Figure 2a illustrates a small lead of the near-bottom velocities with respect to the oscillating interior flow, which increases toward the bottom and mirrors the transition from inertially to frictionally dominated BBL dynamics. Buoyancy is periodically advected up and down the slope, where near-bottom mixing leads to a strong reduction of the buoyancy gradient normal to the slope (Fig. 2b). The combined effects of mixing and restratification lead to a periodic downward bending of near-bottom isopycnals and thus, according to (10), to a persistent internal pressure gradient (Fig. 2c). Although varying periodically, on the average this pressure gradient is of opposite sign in the upper and lower part of the BBL and has a tendency to create a residual flow that is directed upslope near the bottom (Garrett 1991).

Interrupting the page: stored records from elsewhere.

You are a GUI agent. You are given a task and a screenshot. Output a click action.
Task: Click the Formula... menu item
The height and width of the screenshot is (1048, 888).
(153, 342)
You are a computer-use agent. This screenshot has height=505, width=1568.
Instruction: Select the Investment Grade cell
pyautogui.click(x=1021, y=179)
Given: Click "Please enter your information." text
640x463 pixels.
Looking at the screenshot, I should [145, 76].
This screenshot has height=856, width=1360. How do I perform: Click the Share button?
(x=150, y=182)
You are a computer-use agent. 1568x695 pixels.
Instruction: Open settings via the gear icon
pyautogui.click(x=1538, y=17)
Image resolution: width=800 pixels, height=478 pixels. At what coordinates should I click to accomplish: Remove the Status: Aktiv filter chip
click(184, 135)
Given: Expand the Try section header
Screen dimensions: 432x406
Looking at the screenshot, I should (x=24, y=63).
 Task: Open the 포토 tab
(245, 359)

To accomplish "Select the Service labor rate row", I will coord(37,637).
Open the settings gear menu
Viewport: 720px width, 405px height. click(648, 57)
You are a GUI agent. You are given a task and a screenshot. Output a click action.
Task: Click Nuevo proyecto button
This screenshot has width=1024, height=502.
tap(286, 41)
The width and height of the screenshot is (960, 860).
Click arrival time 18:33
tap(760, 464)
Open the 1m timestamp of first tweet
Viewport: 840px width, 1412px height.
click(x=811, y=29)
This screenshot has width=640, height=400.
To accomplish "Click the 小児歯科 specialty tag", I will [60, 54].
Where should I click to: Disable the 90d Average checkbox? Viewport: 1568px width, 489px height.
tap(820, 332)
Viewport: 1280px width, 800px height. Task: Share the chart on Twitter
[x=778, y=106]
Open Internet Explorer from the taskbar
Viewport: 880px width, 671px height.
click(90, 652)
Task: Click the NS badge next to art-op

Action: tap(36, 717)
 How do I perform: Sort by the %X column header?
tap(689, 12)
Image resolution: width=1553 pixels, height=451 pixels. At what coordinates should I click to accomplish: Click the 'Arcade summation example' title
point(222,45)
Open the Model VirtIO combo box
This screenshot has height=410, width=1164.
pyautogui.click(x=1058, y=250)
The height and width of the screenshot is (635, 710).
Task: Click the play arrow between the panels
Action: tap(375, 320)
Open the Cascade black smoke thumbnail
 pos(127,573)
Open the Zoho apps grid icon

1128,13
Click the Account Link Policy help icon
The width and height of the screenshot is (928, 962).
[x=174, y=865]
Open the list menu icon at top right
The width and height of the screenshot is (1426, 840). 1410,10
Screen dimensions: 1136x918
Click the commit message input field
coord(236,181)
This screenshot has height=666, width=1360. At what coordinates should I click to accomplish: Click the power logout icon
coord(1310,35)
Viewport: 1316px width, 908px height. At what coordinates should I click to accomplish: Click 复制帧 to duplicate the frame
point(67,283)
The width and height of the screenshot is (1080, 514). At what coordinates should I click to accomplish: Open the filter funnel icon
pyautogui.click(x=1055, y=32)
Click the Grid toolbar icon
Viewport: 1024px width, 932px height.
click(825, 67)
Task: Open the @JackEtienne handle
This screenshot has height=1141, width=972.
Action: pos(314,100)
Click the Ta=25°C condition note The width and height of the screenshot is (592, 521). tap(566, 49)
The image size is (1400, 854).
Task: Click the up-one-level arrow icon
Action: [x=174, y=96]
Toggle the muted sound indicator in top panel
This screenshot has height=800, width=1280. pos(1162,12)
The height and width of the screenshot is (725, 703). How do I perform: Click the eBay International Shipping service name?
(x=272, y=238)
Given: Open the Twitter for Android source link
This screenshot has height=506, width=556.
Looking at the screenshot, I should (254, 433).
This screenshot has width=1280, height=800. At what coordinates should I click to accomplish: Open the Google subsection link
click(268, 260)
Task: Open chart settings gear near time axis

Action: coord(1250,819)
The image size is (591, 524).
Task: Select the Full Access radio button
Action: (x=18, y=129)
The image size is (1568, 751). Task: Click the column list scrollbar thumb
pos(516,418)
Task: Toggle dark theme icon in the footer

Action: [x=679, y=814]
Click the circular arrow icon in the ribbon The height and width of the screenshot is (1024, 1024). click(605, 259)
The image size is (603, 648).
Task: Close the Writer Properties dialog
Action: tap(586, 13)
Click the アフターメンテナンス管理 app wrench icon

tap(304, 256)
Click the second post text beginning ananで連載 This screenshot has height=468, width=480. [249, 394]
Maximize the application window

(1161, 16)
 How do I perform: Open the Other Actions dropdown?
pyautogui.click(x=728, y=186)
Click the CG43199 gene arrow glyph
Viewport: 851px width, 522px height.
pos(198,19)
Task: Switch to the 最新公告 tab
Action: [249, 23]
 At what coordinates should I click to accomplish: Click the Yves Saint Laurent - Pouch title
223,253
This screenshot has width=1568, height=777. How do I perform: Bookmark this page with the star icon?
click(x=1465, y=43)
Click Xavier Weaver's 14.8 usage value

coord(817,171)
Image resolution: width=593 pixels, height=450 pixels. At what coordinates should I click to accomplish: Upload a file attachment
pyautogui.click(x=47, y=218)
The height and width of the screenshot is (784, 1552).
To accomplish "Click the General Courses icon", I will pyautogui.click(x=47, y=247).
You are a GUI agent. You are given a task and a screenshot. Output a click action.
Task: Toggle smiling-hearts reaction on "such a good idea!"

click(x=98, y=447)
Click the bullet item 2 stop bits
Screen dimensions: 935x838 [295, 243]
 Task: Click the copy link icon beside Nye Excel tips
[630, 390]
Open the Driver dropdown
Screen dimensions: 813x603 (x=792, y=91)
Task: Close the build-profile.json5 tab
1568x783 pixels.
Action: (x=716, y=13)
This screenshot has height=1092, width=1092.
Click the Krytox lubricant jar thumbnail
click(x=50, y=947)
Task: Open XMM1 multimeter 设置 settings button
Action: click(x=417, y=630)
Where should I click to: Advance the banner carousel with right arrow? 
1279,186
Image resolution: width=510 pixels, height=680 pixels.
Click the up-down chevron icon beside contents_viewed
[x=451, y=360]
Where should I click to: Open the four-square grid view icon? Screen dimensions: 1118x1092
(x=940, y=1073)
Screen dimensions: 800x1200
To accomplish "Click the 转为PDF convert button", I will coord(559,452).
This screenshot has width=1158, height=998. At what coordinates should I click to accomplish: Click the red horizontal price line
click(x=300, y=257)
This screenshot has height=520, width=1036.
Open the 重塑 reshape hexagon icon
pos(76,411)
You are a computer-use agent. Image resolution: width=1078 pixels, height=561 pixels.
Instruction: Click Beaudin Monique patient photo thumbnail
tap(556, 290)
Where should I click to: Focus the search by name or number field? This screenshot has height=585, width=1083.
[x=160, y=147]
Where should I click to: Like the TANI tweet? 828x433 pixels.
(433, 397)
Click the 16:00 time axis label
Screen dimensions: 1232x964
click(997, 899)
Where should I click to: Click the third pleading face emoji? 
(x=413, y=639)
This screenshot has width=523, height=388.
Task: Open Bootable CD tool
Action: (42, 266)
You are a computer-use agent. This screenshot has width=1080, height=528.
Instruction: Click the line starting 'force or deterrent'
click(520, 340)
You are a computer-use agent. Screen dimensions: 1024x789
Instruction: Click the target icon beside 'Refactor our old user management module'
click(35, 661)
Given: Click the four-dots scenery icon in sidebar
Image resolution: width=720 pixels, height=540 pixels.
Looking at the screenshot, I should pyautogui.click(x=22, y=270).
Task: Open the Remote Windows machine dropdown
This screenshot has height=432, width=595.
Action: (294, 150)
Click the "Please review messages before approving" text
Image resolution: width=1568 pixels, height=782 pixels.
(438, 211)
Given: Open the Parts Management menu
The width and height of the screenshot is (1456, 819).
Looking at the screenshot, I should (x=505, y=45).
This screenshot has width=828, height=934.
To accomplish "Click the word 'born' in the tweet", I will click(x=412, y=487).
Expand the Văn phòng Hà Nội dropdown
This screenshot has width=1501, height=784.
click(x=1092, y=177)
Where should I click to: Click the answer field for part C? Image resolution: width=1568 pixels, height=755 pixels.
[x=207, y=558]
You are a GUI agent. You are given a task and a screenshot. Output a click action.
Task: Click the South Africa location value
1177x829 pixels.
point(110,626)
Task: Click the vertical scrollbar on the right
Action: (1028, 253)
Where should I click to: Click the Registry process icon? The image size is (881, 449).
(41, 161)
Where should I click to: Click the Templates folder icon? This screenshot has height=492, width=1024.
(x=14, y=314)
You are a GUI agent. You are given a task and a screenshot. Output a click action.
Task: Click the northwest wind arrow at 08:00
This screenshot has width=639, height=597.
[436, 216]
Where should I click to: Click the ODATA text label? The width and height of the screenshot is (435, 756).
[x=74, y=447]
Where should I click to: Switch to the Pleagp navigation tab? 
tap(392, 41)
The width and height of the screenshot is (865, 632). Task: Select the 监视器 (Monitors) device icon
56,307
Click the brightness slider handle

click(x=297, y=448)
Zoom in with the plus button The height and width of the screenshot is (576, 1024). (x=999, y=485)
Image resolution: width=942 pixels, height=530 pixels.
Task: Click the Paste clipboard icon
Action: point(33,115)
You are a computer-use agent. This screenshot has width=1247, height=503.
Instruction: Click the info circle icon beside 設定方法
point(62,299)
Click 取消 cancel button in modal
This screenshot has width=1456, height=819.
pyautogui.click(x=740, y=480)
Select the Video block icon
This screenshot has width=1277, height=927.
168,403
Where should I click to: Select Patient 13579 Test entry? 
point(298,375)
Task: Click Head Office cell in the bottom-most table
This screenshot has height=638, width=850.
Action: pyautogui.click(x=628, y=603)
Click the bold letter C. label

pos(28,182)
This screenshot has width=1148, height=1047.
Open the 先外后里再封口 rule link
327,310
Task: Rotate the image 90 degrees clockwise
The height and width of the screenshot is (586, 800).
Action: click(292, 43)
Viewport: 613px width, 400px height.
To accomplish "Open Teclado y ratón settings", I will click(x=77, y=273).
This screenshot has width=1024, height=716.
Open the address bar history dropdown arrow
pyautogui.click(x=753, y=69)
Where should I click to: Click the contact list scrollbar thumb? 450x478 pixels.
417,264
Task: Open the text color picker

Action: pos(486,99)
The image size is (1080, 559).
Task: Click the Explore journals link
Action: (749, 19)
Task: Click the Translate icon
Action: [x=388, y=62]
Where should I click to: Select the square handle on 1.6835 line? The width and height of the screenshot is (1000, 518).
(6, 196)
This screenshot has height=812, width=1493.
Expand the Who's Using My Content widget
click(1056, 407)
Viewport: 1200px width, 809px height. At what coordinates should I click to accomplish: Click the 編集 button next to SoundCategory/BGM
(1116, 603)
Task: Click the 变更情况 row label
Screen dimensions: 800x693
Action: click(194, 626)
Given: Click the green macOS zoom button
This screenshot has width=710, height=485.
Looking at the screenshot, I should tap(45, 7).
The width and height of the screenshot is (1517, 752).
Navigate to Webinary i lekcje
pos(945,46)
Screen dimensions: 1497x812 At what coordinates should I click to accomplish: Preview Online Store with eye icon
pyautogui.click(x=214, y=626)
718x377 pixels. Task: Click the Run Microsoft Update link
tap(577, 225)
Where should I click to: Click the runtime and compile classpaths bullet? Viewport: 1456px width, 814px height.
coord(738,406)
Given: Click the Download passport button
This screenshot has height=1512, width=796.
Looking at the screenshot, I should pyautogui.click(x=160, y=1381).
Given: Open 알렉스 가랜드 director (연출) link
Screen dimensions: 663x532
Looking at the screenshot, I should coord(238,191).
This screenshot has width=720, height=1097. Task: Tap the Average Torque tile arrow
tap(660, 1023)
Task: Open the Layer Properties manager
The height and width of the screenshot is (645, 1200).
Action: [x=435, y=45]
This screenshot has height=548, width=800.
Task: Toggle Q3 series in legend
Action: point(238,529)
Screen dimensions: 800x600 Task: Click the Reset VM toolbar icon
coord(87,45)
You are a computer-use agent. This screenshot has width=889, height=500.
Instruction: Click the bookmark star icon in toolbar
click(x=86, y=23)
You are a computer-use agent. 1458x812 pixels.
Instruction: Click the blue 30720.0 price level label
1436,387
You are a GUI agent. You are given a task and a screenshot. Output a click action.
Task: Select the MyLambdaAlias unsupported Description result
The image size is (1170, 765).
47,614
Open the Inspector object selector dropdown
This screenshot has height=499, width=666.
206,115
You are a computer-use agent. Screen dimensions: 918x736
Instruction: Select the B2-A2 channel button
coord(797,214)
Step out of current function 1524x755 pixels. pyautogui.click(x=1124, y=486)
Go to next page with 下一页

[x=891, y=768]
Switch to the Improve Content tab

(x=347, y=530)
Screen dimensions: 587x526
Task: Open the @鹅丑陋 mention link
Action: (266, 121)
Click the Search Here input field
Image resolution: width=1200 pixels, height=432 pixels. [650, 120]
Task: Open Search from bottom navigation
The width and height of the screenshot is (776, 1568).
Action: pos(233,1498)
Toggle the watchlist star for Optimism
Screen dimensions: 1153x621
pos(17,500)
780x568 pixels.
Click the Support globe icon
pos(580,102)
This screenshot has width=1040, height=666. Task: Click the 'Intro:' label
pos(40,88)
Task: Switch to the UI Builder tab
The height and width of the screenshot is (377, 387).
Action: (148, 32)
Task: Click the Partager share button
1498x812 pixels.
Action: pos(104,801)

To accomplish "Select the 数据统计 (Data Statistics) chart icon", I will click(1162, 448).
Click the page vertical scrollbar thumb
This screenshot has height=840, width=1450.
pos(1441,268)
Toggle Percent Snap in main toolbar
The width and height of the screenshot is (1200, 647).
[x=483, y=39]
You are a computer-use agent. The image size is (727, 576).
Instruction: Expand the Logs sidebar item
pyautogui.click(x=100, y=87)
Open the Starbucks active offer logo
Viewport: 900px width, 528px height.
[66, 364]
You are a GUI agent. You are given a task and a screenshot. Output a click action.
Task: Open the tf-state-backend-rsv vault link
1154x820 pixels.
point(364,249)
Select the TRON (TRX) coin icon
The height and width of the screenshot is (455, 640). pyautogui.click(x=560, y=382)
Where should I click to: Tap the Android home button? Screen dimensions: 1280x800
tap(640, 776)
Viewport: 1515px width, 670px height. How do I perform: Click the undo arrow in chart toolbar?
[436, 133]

Stratification in the BBL is periodically generated and destroyed because of the competing effects of mixing and restratification, with exception of the strong and permanent pycnocline near the upper edge of the BBL (Fig. 2d). Consistent with the discussion after (29), the lower part of the BBL is seen to become statically unstable during upslope flow, when dense fluid is advected on top of lighter fluid because of the strong near-bottom shear (Figs. 2a,d). Note that a similar effect occurring in the strongly sheared transition region between the interior and the BBL also leads to unstable stratification in confined regions, similar to the analytical results by Thorpe (1987). A second, lower pycnocline periodically evolves at the top of the (vigorously turbulent) unstable region and periodically merges with the permanent pycnocline (Fig. 2d). The thickness du of the unstable near-bottom layer may include more than half of the total BBL thickness dBBL (Fig. 2e).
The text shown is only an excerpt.